Central Subway contract with artist who killed dog comes under fire in San Francisco

Central Subway contract with artist who killed dog comes under fire in San Francisco

Pressure is mounting for The City to terminate the $750,000 art contract with a Brooklyn, N.Y., artist who killed a dog for a film.

A petition drive was started by one mayoral candidate calling for the contract’s termination and Mayor Ed Lee has told the Arts Commission to re-examine the approval. The contract with artist Tom Otterness was called into question following an article in The San Francisco Examiner’s Friday edition.

Otterness shot and killed a dog on film in 1977 and called it art. He was 25 at the time and over the years has repeatedly apologized.

“If true, Mayor Lee finds this extremely disturbing and has called the Arts Commission president to immediately halt the process on that particular part of the public art project and look into this immediately,” mayoral spokeswoman Christine Falvey said late Friday.

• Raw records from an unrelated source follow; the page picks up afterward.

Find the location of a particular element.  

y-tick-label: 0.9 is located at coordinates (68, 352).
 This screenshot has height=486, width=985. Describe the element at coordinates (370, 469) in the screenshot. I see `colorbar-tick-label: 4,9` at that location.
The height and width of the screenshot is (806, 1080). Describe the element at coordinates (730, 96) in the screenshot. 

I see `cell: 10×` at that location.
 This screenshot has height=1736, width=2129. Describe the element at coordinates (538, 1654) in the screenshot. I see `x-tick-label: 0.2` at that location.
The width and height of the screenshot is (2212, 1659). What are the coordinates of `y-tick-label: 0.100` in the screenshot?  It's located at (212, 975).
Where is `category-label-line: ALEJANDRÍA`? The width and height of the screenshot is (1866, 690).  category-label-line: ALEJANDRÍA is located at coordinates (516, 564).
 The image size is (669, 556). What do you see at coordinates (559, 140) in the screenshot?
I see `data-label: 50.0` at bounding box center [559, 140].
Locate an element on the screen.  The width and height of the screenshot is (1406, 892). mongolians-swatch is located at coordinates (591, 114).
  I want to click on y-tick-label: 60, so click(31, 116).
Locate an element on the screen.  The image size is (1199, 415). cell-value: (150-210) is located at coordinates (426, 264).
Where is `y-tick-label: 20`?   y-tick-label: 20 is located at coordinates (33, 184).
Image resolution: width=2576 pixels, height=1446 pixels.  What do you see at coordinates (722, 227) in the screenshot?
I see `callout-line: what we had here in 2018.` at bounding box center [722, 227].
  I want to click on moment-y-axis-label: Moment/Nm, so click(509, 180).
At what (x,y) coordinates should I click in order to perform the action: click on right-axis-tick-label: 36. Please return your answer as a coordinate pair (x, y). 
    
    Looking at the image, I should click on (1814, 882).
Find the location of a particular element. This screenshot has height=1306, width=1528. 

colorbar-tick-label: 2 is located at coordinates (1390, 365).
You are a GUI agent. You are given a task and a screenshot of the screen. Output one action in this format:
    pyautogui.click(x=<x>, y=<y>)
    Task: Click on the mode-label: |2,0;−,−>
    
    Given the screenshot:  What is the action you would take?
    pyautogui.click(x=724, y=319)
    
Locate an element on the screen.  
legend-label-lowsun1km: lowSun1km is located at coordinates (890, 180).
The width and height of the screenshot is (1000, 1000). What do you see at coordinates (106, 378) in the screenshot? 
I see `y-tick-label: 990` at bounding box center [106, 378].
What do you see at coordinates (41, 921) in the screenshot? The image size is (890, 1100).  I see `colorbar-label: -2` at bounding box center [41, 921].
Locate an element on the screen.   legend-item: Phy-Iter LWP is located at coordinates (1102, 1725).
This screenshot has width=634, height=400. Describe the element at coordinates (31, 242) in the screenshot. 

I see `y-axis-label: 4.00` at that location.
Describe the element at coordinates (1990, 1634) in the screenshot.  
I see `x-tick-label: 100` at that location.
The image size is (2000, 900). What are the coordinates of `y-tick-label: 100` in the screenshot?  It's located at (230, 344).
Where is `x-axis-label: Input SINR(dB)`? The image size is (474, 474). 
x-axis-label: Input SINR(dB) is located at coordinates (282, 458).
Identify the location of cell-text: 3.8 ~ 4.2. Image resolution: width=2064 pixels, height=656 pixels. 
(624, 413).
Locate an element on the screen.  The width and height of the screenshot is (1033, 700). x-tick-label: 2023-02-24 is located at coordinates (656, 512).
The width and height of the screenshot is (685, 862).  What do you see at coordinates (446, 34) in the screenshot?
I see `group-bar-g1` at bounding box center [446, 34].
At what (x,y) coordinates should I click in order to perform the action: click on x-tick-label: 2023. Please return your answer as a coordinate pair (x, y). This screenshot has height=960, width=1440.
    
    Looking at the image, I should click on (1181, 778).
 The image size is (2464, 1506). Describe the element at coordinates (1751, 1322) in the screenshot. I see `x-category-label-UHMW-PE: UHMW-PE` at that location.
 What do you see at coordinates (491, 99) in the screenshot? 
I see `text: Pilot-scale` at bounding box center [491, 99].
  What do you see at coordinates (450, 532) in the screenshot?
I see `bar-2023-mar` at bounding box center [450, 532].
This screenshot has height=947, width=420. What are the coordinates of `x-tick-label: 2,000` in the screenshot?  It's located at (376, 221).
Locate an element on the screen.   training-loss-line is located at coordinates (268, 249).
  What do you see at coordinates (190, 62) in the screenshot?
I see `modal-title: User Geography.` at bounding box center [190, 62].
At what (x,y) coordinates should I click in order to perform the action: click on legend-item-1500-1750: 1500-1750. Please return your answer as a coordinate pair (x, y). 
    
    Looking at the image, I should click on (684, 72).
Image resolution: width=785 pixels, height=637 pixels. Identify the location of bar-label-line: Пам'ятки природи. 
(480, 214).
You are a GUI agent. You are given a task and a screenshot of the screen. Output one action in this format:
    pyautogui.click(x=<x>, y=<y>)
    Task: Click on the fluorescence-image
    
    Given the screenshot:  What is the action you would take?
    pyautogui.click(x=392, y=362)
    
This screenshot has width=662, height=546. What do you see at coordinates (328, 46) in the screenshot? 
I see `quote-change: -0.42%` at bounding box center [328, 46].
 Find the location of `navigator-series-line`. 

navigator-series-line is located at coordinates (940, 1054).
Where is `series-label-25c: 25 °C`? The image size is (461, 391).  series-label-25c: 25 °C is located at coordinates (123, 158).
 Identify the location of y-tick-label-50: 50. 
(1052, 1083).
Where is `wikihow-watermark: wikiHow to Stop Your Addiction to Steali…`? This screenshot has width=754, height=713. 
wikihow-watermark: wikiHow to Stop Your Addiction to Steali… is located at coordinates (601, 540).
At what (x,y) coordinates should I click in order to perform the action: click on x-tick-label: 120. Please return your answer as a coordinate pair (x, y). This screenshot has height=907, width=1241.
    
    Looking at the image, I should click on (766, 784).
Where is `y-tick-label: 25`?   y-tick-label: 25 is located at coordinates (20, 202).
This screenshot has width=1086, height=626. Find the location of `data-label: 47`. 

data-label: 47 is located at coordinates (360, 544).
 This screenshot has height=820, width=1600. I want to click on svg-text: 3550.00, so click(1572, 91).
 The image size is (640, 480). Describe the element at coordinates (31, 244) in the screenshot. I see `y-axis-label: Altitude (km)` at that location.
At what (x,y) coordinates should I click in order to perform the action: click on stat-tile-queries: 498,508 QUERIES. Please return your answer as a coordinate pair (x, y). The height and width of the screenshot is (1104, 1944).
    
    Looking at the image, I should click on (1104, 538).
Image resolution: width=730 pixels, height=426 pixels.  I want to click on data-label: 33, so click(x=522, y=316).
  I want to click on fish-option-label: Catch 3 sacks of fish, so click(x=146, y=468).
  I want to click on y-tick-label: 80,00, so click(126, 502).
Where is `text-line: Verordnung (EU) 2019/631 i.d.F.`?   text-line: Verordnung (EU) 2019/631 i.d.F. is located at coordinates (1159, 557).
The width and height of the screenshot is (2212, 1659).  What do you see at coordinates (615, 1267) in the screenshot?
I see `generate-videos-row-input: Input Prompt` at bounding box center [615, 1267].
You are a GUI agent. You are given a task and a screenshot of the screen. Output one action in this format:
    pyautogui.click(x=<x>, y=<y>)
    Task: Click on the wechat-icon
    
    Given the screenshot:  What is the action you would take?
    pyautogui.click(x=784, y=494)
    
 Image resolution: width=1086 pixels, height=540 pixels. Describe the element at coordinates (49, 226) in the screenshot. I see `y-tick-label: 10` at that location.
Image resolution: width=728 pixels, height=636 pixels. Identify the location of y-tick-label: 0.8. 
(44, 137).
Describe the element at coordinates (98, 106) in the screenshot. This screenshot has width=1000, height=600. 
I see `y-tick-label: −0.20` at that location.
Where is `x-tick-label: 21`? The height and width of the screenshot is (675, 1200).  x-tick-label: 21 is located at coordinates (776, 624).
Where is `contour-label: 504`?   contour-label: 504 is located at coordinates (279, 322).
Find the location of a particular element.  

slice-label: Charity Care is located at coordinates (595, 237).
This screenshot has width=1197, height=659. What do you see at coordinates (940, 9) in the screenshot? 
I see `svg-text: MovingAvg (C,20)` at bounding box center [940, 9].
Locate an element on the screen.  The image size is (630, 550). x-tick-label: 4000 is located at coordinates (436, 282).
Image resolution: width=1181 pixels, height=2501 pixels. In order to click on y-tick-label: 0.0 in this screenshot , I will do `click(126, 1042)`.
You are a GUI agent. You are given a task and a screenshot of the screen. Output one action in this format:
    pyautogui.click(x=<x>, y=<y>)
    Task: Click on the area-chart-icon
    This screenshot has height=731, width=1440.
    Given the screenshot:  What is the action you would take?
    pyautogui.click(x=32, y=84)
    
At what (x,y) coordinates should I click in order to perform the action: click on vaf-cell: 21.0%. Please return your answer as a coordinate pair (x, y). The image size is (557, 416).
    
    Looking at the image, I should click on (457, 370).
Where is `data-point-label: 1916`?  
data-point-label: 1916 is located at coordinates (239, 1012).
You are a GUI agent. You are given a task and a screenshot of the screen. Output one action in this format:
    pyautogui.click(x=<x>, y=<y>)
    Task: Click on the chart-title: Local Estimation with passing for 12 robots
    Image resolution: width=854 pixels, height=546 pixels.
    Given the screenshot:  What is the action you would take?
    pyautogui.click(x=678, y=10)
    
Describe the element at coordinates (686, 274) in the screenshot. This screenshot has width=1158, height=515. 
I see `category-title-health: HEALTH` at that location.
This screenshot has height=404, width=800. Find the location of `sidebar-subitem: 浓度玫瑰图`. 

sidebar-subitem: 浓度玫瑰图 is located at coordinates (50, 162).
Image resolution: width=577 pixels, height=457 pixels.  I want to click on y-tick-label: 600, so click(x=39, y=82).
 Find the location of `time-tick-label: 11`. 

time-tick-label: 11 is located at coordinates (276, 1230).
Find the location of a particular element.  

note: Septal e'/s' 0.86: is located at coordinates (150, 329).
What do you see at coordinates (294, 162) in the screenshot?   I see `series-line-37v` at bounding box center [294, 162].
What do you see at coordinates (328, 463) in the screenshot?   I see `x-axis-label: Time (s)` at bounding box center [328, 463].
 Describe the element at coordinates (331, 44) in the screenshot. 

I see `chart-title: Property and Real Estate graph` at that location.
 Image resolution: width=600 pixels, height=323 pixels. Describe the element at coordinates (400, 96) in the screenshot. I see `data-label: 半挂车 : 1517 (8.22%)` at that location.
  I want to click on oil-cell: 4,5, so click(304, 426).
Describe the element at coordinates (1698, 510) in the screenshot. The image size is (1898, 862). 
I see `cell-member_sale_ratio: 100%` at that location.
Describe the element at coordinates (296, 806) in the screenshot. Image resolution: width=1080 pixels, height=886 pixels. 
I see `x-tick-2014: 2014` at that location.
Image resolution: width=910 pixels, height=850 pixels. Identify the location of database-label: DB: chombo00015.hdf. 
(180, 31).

The $750,000 contract was awarded to Otterness in June for his proposal to place 59 bronze sculptures in three levels of the proposed Moscone transit station. The station is part of the $1.6 billion Central Subway project, a 1.7-mile railway tunnel that would connect Chinatown to the South of Market area.

Mayoral candidate and state Sen. Leland Yee set up a petition drive Friday calling on The City to rescind the agreement.

“It is completely unacceptable for taxpayers, especially here in San Francisco, to foot a $750,000 bill on someone who tortured a dog as part of a supposed art film,” Yee said in a released statement.

Neither the San Francisco Municipal Transportation Agency’s board of directors, which approved the contract, nor the Arts Commission, which recommended the artist, said they were aware of Otterness’ dog-killing past.

“This contract should be placed on hold,” said Supervisor Ross Mirkarimi, who chairs the San Francisco County Transportation Authority. “The background research on this artist was inadequate. Had it been more thorough, I highly doubt the contract would have been awarded to him.”

Since making the 1977 canine snuff film, Otterness has gone on to have a successful art career, receiving numerous government commissions for his generally cute, cartoonish bronze sculptures of people and animals. His work is on display in the New York subway and around the world.

On Friday Otterness, issued a statement amid the outcry calling the incident “indefensible” and one “born out of the deep despair I was feeling at that time of my life.”

“I have spent the 34 years since then living with my mistake, and trying to bring joy into the world through my public art,” Otterness said. “I am deeply honored to have had my work chosen for the San Francisco subway and I hope that seeing the work might help people forgive me for my horrible mistake many years ago.”